[DATA FOR REVIEW — start]
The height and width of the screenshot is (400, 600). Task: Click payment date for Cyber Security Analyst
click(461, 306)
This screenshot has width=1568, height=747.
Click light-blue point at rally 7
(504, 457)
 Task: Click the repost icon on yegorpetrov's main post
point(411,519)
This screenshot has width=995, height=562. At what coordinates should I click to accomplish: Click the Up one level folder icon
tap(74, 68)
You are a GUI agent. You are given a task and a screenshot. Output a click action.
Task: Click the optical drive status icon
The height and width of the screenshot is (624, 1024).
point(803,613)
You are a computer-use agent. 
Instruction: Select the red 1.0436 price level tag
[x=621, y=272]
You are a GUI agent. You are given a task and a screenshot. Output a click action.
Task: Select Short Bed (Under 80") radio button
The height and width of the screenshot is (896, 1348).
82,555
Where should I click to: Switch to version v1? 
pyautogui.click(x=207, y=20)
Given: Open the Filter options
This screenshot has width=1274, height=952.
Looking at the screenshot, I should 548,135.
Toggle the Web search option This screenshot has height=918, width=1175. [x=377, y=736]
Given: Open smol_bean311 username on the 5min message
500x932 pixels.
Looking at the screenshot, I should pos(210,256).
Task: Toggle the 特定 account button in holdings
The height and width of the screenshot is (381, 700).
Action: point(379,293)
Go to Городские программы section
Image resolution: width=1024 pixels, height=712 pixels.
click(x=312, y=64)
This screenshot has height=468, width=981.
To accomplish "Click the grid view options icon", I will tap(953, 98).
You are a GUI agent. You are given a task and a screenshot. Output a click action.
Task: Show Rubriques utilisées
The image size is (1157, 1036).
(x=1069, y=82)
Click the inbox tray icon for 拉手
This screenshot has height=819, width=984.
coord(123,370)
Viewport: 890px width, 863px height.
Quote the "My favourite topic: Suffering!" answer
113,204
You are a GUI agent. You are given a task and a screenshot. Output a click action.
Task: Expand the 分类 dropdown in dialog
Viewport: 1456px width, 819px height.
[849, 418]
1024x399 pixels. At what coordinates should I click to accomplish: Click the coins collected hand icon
[DATA FOR REVIEW — finish]
**ACTIVITY**.
Write out exactly the final stretch of the records: the line containing "The height and width of the screenshot is (381, 700)." and every line after it, through the last, and nothing else.

**SOLUTION TO THIS TASK**.
The height and width of the screenshot is (381, 700).
Action: point(379,293)
Go to Городские программы section
Image resolution: width=1024 pixels, height=712 pixels.
click(x=312, y=64)
This screenshot has height=468, width=981.
To accomplish "Click the grid view options icon", I will tap(953, 98).
You are a GUI agent. You are given a task and a screenshot. Output a click action.
Task: Show Rubriques utilisées
The image size is (1157, 1036).
(x=1069, y=82)
Click the inbox tray icon for 拉手
This screenshot has height=819, width=984.
coord(123,370)
Viewport: 890px width, 863px height.
Quote the "My favourite topic: Suffering!" answer
113,204
You are a GUI agent. You are given a task and a screenshot. Output a click action.
Task: Expand the 分类 dropdown in dialog
Viewport: 1456px width, 819px height.
[849, 418]
1024x399 pixels. At what coordinates should I click to accomplish: Click the coins collected hand icon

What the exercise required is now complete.